Monday, 5 February 2018

Sensex Plunges 1000 Points amid Global Sell-Off; Tata Motors Cracks 7.2%

Asian stock markets fell sharply following a severe rout in the U.S., with declines deepening from a day earlier. The Nikkei 225 is off 5.26% while the Hang Seng is down 4.31%. The Shanghai Composite is trading down by 2.1%.

The Dow Jones industrial average plunged by 1,175 points, its largest single-day points drop in history.

In the biggest global sell-off since 2016, financial markets from Asia to Europe to the United States were rocked primarily by concerns about inflation. The Dow was off a heart-stopping 1,600 points during afternoon trading, the largest intraday point decline in the blue-chip index’s history.

The Dow’s dive erased gains for the year so far and extended a multi-day slump that saw the Dow drop by some 600 point.

While market fear may not be based in any change in economic fundamentals, in its last meeting under chair Yellen, the Federal Reserve indicated it expects inflation pressures to increase through the year.

According to projections released in December, officials expect three rate hikes in 2018 — so long as market conditions remain broadly as they are — but some economists believe the central bank could add another increase at its final meeting of the year.

Meanwhile, Indian share markets too have opened the day deep in red. BSE Sensex is trading lower by 1075 points and NSE Nifty is trading lower by 301 points. S&P BSE Mid Cap is trading lower by 4.2% and S&P BSE Small Cap is trading down by 4.3%.

Losses are largely seen in consumer durables stocks, metal stocks and realty stocks. The rupee is trading at Rs 64.03 against the US$.

The Market cap to GDP ratio for Indian companies is close to dangerously high levels. While this is still some way off the peak of FY-08, when it had once reached close to 150, it’s relatively high.

FY17 saw this ratio reach close to 80. It is also expected to increase further given the moderate growth expectations in India’s GDP for FY18. Warren Buffett once considered this as one of the best valuation metrics to gauge the markets.

The Warren Buffett Indicator Suggests Indian Equity Market Is Overvalued


Past history shows some correlation between the ratio and the share market. 2008 saw Sensex decline by 38%, when this ratio crossed the 100 mark. Also, the market has bounced back sharply when this ratio was low.

The basic assumption in this ratio is that whenever the GDP of the country grows, the market performance will reflect it. Also, when stocks do well, it can be extrapolated to assume the Indian economy is doing well.

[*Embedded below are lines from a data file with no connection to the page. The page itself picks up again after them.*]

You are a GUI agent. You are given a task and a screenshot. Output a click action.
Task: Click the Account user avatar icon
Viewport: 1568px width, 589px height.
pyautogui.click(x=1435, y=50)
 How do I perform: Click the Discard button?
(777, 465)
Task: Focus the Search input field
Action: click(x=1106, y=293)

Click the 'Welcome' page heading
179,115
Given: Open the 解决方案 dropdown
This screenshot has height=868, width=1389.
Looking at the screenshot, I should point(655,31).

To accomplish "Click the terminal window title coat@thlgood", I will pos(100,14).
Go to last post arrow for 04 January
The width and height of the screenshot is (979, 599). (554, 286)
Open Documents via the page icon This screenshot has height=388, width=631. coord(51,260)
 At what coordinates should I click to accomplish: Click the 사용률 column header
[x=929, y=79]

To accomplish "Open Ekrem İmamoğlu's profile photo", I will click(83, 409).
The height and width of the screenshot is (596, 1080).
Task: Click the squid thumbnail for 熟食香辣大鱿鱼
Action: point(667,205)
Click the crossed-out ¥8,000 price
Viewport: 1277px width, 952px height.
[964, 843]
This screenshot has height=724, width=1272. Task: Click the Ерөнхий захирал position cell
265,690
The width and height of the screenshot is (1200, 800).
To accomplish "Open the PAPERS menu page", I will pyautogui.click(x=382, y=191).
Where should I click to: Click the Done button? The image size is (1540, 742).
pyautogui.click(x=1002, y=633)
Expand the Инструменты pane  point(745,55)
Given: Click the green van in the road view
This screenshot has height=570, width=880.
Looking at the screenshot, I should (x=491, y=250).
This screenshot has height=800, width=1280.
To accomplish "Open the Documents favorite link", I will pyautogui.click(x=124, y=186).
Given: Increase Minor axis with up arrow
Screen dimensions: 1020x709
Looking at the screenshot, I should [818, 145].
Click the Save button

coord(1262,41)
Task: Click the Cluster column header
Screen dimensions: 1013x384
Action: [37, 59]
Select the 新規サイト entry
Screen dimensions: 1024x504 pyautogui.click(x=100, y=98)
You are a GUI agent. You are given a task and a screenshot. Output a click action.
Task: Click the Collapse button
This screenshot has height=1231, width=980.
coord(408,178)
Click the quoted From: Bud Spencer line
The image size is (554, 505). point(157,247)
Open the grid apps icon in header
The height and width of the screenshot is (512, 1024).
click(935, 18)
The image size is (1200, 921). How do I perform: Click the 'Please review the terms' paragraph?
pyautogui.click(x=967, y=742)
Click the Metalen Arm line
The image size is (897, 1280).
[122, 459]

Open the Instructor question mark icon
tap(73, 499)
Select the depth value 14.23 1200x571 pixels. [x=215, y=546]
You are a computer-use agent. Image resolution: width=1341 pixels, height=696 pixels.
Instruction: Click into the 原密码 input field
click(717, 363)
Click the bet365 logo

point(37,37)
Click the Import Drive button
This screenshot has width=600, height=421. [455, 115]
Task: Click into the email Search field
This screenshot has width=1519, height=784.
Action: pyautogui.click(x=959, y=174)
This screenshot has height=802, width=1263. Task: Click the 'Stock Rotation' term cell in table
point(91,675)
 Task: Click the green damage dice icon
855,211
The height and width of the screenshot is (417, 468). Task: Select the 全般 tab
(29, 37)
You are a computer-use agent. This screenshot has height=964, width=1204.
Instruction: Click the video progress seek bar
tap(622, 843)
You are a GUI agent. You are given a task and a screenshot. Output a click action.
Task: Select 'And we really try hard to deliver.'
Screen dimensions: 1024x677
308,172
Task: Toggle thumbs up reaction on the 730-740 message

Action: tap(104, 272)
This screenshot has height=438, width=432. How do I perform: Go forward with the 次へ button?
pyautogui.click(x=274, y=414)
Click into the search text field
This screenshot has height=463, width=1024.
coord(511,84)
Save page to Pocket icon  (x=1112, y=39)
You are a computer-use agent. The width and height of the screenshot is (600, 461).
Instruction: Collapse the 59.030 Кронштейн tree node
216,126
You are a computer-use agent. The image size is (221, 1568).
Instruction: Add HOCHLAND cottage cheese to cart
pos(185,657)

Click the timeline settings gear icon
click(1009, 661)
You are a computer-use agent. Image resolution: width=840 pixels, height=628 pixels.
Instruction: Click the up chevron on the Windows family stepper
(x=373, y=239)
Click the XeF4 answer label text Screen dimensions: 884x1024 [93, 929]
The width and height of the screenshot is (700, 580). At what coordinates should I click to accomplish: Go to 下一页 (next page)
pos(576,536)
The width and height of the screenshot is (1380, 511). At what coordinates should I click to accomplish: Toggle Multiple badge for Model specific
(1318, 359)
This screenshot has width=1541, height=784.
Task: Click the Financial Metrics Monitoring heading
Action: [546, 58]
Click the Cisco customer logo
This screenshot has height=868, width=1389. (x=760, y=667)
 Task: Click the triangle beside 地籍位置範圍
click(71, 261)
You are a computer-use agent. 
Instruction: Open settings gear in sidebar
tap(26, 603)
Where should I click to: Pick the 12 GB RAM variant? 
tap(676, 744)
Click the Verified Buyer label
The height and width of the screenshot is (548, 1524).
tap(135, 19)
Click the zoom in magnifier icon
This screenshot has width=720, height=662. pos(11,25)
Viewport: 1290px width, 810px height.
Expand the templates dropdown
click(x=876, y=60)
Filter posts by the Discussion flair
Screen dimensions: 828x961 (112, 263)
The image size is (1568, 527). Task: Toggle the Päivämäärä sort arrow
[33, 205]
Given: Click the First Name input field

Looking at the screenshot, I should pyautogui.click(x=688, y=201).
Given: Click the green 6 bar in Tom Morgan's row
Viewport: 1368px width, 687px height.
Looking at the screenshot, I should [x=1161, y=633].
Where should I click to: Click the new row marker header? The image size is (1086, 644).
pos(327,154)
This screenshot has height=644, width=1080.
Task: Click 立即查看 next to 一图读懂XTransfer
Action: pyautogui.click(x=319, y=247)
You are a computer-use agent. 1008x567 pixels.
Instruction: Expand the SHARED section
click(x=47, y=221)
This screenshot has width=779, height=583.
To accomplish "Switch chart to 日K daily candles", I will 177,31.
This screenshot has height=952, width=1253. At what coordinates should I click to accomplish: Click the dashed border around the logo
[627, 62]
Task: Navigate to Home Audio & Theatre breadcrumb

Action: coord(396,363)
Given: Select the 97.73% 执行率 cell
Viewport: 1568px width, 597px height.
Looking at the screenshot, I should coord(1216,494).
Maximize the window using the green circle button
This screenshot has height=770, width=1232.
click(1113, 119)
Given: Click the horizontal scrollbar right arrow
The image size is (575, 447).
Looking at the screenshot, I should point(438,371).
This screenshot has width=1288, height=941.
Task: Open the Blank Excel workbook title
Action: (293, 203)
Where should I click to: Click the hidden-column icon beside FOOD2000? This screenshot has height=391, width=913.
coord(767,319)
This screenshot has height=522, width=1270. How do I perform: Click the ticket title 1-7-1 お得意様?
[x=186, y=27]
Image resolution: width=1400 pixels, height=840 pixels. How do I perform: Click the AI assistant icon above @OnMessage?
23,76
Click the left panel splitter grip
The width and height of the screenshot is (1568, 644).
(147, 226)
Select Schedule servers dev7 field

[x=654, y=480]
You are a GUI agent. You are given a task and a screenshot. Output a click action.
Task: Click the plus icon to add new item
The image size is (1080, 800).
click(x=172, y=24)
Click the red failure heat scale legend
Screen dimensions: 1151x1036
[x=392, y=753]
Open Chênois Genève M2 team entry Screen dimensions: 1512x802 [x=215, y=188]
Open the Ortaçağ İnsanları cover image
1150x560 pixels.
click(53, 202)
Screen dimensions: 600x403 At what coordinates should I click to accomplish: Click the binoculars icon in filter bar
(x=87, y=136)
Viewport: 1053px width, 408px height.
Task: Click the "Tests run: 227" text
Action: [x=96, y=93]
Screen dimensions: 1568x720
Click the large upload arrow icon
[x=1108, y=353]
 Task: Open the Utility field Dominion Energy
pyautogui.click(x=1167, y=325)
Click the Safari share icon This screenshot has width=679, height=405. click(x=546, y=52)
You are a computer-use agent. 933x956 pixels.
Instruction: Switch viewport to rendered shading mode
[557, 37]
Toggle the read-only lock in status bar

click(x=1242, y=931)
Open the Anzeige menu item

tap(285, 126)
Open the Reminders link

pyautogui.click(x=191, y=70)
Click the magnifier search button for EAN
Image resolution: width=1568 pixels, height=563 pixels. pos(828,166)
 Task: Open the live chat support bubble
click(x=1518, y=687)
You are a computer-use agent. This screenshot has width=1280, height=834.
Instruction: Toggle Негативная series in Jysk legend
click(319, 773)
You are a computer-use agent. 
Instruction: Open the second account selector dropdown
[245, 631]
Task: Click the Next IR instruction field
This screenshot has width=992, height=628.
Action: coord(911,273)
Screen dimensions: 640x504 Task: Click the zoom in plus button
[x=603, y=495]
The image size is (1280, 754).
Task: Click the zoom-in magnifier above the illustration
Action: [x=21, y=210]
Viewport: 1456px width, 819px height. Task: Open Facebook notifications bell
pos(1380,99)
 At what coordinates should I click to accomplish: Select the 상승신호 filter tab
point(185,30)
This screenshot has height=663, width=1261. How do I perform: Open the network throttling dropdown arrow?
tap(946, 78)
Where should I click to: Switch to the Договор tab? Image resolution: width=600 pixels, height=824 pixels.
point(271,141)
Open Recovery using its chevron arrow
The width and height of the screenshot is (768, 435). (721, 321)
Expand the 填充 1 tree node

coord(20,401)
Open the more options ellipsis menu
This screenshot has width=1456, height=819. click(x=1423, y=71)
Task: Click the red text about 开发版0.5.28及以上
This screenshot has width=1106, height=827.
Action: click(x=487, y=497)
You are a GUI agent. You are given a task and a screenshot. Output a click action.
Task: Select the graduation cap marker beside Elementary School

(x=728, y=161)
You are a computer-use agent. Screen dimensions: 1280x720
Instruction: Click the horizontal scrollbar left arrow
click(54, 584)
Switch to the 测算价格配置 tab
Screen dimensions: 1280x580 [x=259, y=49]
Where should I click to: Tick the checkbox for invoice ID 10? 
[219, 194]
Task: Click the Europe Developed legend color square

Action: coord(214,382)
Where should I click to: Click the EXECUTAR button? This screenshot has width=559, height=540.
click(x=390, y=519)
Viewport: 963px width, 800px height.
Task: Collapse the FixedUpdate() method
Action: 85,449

In news from automobile sector, Tata Motors’ third quarter consolidated earnings missed analyst expectations on Monday due to weak Jaguar Land Rover show; but standalone or domestic business reported healthy performance backed by strong commercial vehicle segment performance and cost reduction efforts.

Net profit rose to Rs 12.14 billion for the three months ended December from Rs 1.11 billion in the same period a year earlier, the biggest jump in seven quarters.

Sales in JLR unit rose just 3.45% from a year ago to 154,447 units. While sales in the US and Europe declined, sales growth in China slowed to 14.6%. JLR’s sales were weighed by few launches and model refreshes during the year. The company expects to maintain an Ebitda margin of 8–10% in the medium term.

Tata Motors’ passenger and commercial vehicle business performance was strong for the quarter as standalone profit stood at Rs 1.83 billion in Q3 against loss of Rs 10.45 billion in same period last year.

In another development, Tata Motors Ltd and Warburg Pincus Llc have mutually agreed to call off the US private equity firm’s proposed investment of around US$360 million in Tata Technologies Ltd.

Due to delays in securing regulatory approvals as well as due to the recent performance of the company not meeting internal thresholds because of market challenges, the parties mutually decided not to proceed.

Tata Motors share price opened the trading day down by 7.2% on the BSE.

Moving on to news from telecom sector. As per a leading financial daily, Singapore Telecommunications Ltd (Singtel) will indirectly raise its stake in Bharti Airtel Ltd by investing Rs 26.49 billion in Bharti Telecom Ltd, the promoter company of Airtel, through a preferential allotment of shares.

With this investment, Singtel’s total stake (along with its affiliates) in Bharti Telecom will increase to 48.9%. Singtel currently holds 47.17% stake in Bharti Telecom. Bharti Enterprises continues to hold over 50% stake in Bharti Telecom.

The investment comes within 23 months of Singtel’s participation in Bharti Telecom’s Right Issue of Rs 25 billion, which was completed in February 2016.

Bharti Airtel’s quarterly profit for the December quarter plunged 39% to Rs 3.06 billion, as India’s telecom regulator more than halved interconnection fees and a pricing war triggered by the entry of Reliance Jio Infocomm continued unabated.

Airtel’s net debt as of 31 December was Rs 917.13 billion, up from Rs 914.80 billion as of 30 September.
Bharti Airtel share price opened the trading day down by 2.3%.